» **Excerpt**

-----

The next hook, hook_customize_dataset, is where we add all of our analysis code. This hook is run after the DataTransform classes have been run and the dataset standardized based on dataset.yaml. The first part of this hook runs the spectral analysis and wave algorithms, and is shown below.

def hook_customize_dataset(self, dataset: xr.Dataset) -> xr.Dataset:
    # (Optional) Use this hook to modify the dataset before qc is applied

    ds = dataset.copy()

    # Fill small gps so we can calculate a wave spectrum
    for key in ["x", "y", "z"]:
        ds[key] = ds[key].interpolate_na(
            dim="time", method="linear", max_gap=np.timedelta64(5, "s")
        )

    # Create 2D tensor for spectral analysis
    disp = xr.DataArray(
        data=np.array(
            [
                ds["x"],
                ds["y"],
                ds["z"],
            ]
        ),
        coords={"dir": ["x", "y", "z"], "time": ds.time},
    )

    ## Using dolfyn to create spectra
    nbin = fs * wat
    fft_tool = dolfyn.adv.api.ADVBinner(
        n_bin=nbin, fs=fs, n_fft=nbin // 6, n_fft_coh=nbin // 6
    )
    # Trim frequency vector to > 0.0455 Hz (wave periods smaller than 22 s)
    slc_freq = slice(freq_slc[0], freq_slc[1])

-----

» **Your tasks**
A: Do the following statements agree with the code excerpt? For each of (i), (ii) and (iii), answer yes or no and quote the words from the code excerpt that decide it. (i) The hook runs before the DataTransform classes have been run. (ii) The x, y and z values are interpolated linearly along the time dimension. (iii) The frequency vector is trimmed to frequencies above 0.0455 Hz.
B: In the records, quote the lines from the line with "Click the GNOME-Version 44.4 row" up to and including the line with "Image resolution: width=1442".

-----

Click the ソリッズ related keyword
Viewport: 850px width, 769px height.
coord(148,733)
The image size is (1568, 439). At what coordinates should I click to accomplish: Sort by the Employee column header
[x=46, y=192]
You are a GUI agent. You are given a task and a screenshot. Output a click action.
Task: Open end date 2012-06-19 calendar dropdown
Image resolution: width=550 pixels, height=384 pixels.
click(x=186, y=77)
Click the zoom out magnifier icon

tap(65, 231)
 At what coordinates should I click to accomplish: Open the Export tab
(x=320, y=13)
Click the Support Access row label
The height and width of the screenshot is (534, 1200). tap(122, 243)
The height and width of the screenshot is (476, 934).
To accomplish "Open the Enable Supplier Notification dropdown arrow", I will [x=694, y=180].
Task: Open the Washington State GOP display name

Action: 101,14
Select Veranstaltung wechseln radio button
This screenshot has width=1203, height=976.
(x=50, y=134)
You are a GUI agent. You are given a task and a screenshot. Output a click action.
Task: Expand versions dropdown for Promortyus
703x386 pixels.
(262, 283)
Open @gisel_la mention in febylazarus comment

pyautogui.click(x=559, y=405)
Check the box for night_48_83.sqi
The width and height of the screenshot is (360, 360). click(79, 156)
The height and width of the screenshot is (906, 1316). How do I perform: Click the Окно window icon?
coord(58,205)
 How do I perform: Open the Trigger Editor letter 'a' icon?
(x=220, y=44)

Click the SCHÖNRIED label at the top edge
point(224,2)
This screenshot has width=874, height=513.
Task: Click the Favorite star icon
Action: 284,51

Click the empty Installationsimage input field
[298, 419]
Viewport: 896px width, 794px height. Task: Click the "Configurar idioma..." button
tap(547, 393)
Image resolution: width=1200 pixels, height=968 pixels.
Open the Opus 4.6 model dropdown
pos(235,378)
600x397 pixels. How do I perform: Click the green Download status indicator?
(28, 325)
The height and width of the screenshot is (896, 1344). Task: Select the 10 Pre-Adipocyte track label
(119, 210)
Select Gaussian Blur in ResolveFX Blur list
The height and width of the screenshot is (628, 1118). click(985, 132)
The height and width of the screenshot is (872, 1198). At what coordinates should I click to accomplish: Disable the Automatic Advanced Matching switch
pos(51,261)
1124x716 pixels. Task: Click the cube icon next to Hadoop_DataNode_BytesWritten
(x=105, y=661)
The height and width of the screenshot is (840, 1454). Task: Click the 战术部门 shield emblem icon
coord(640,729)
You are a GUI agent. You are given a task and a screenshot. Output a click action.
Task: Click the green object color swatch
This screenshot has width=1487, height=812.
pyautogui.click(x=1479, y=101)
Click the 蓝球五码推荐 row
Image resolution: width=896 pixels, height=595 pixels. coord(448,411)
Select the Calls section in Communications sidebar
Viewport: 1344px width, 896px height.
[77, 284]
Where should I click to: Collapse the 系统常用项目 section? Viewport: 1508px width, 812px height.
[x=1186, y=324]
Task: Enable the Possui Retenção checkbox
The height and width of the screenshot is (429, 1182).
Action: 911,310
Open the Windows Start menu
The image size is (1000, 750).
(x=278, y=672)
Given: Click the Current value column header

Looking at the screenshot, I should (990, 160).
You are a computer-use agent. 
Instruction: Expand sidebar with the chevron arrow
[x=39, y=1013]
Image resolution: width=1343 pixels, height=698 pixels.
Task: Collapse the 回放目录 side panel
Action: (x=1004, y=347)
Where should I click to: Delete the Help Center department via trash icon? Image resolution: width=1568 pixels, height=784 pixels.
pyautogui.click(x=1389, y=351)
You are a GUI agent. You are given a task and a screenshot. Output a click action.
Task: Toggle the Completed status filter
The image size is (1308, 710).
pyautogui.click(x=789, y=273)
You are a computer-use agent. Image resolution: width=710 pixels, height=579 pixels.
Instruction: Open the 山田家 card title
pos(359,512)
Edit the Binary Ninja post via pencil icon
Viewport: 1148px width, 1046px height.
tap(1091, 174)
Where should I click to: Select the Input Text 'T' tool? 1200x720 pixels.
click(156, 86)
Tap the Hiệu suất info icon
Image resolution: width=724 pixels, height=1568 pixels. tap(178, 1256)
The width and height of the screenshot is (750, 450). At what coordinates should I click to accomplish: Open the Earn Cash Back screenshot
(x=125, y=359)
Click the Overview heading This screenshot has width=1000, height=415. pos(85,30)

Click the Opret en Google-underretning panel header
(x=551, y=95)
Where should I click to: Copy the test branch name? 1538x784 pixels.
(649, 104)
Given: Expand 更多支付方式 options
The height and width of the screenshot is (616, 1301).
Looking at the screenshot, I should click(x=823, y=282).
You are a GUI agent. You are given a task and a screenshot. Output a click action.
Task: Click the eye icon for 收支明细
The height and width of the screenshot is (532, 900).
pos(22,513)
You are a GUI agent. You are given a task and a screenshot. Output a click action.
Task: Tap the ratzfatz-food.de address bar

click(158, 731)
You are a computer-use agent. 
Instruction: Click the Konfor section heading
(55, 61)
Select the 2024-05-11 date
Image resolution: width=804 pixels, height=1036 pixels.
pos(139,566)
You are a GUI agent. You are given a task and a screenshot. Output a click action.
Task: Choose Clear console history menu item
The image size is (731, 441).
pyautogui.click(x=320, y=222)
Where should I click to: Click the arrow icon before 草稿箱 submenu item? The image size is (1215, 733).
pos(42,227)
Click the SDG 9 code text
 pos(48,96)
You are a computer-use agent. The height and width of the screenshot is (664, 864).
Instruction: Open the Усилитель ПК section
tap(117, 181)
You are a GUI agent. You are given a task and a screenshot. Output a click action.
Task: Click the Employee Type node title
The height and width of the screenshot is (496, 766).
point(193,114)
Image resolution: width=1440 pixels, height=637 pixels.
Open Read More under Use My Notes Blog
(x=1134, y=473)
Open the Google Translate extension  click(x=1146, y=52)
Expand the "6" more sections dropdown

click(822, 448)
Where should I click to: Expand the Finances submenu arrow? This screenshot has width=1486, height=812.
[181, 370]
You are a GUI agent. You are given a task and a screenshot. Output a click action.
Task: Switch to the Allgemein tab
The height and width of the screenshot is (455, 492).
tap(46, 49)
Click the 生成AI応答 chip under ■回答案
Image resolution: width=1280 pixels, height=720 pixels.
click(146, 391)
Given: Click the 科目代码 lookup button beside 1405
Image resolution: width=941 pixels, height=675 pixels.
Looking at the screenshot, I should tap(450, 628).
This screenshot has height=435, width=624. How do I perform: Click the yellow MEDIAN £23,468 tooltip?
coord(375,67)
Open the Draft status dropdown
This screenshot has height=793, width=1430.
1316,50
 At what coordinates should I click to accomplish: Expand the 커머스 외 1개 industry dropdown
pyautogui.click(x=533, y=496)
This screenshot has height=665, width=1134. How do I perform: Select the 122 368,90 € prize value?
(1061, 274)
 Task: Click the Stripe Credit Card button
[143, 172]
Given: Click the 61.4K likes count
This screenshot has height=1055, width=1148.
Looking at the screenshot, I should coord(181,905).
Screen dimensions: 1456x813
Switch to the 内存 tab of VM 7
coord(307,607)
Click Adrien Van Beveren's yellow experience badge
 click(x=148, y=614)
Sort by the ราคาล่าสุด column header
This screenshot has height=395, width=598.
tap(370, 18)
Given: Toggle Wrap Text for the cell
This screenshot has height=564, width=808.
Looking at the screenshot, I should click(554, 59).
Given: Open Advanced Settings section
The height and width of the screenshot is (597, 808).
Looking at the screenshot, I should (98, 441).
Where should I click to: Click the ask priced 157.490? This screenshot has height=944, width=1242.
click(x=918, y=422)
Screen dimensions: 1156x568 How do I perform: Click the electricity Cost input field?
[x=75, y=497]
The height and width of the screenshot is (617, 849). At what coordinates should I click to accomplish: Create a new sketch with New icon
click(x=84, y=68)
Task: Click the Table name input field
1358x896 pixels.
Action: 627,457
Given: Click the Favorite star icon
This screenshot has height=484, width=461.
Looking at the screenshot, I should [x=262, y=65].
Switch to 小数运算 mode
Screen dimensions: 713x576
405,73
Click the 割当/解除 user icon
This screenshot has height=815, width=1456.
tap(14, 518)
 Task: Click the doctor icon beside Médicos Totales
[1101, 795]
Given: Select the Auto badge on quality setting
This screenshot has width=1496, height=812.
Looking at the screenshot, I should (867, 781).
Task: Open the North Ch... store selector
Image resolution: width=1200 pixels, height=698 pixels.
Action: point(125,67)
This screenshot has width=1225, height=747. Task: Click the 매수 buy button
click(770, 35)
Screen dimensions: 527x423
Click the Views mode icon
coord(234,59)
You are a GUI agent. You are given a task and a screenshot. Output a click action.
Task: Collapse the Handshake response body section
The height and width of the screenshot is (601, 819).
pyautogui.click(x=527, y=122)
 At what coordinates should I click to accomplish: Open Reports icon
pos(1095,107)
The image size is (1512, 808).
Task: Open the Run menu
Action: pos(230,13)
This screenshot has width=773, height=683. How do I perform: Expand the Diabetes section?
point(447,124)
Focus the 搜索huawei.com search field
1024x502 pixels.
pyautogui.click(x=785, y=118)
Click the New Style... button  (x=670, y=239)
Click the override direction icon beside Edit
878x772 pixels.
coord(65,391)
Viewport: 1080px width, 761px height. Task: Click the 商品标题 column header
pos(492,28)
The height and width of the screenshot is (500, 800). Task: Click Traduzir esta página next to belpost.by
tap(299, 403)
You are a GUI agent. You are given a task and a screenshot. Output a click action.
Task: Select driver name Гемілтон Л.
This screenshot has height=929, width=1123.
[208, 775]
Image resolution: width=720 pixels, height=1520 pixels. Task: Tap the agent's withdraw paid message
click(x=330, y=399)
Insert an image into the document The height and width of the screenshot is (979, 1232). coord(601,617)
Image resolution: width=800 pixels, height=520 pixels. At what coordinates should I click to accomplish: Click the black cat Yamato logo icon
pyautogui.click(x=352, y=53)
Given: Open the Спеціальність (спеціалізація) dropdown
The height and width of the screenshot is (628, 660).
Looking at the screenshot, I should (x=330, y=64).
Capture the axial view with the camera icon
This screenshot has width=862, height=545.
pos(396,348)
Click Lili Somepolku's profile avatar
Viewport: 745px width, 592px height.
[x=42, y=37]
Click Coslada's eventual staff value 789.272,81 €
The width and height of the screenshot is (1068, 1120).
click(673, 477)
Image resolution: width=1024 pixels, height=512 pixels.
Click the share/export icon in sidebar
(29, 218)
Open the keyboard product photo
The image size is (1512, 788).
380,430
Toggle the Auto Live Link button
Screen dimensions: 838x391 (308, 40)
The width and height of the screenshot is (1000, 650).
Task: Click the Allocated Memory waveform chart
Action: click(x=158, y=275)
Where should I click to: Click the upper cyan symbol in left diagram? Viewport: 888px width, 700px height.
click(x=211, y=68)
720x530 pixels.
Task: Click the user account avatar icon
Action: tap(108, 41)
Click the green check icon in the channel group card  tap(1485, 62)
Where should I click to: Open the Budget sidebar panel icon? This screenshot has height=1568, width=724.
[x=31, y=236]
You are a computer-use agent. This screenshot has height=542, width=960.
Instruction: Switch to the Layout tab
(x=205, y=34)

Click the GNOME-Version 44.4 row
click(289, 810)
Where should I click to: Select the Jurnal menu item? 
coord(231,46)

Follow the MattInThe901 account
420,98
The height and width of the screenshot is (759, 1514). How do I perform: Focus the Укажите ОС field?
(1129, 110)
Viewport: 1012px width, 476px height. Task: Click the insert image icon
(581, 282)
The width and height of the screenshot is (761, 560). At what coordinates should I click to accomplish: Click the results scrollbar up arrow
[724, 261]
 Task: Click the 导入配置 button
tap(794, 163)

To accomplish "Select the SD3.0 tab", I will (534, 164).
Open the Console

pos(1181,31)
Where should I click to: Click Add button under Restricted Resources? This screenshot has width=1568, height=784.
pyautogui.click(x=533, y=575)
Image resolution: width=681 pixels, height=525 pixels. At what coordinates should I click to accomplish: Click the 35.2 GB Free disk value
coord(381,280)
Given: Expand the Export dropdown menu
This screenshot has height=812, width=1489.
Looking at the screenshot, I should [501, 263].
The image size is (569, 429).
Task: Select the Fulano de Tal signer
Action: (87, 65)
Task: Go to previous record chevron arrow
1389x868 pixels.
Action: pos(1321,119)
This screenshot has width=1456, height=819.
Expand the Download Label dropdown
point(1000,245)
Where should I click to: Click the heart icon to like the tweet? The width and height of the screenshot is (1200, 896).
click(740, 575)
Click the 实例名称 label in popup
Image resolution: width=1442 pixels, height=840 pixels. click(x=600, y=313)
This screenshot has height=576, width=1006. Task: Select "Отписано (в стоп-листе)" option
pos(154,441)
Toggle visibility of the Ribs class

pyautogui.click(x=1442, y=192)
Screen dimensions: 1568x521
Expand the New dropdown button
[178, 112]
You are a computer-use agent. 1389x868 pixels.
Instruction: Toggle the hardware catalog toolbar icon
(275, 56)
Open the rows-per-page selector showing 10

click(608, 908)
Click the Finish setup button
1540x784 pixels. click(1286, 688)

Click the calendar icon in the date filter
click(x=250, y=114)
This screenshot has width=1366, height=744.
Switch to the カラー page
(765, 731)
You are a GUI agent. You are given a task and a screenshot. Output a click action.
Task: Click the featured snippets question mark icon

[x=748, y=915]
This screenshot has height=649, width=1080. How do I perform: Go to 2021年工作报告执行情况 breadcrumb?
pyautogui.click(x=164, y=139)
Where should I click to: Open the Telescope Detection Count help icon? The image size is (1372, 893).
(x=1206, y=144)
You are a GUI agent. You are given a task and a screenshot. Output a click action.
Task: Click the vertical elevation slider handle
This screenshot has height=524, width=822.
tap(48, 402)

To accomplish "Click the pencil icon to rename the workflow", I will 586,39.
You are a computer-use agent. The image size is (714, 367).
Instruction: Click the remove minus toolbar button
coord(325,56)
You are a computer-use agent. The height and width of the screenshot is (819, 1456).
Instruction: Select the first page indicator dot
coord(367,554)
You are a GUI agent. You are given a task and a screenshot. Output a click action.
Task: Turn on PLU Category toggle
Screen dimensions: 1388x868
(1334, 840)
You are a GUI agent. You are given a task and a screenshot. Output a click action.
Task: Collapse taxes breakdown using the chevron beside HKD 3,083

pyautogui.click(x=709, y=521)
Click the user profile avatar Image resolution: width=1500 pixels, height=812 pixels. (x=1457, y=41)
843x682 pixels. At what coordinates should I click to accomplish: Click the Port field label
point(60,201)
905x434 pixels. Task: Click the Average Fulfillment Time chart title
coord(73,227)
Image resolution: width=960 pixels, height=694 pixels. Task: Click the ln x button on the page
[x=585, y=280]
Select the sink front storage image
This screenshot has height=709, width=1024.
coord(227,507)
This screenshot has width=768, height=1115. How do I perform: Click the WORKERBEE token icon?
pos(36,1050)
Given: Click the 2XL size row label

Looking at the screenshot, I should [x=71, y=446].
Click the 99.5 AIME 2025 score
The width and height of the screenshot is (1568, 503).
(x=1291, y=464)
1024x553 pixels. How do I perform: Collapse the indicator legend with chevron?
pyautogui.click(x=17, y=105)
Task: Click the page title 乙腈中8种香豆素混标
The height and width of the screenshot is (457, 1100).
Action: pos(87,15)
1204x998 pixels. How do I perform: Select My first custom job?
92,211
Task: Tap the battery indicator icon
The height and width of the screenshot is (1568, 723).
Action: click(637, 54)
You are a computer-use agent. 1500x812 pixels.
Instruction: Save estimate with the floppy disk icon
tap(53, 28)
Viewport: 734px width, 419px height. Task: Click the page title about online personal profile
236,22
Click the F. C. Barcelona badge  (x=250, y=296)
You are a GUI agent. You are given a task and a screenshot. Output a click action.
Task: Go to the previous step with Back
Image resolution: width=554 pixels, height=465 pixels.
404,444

-----

» **Expected outputs**
A:
(i) No: "This hook is run after the DataTransform classes have been run"
(ii) Yes: dim="time", method="linear"
(iii) Yes: "Trim frequency vector to > 0.0455 Hz (wave periods smaller than 22 s)"

B:
Click the GNOME-Version 44.4 row
click(289, 810)
Where should I click to: Select the Jurnal menu item? 
coord(231,46)

Follow the MattInThe901 account
420,98
The height and width of the screenshot is (759, 1514). How do I perform: Focus the Укажите ОС field?
(1129, 110)
Viewport: 1012px width, 476px height. Task: Click the insert image icon
(581, 282)
The width and height of the screenshot is (761, 560). At what coordinates should I click to accomplish: Click the results scrollbar up arrow
[724, 261]
 Task: Click the 导入配置 button
tap(794, 163)

To accomplish "Select the SD3.0 tab", I will (534, 164).
Open the Console

pos(1181,31)
Where should I click to: Click Add button under Restricted Resources? This screenshot has width=1568, height=784.
pyautogui.click(x=533, y=575)
Image resolution: width=681 pixels, height=525 pixels. At what coordinates should I click to accomplish: Click the 35.2 GB Free disk value
coord(381,280)
Given: Expand the Export dropdown menu
This screenshot has height=812, width=1489.
Looking at the screenshot, I should [501, 263].
The image size is (569, 429).
Task: Select the Fulano de Tal signer
Action: (87, 65)
Task: Go to previous record chevron arrow
1389x868 pixels.
Action: pos(1321,119)
This screenshot has width=1456, height=819.
Expand the Download Label dropdown
point(1000,245)
Where should I click to: Click the heart icon to like the tweet? The width and height of the screenshot is (1200, 896).
click(740, 575)
Click the 实例名称 label in popup
Image resolution: width=1442 pixels, height=840 pixels. click(x=600, y=313)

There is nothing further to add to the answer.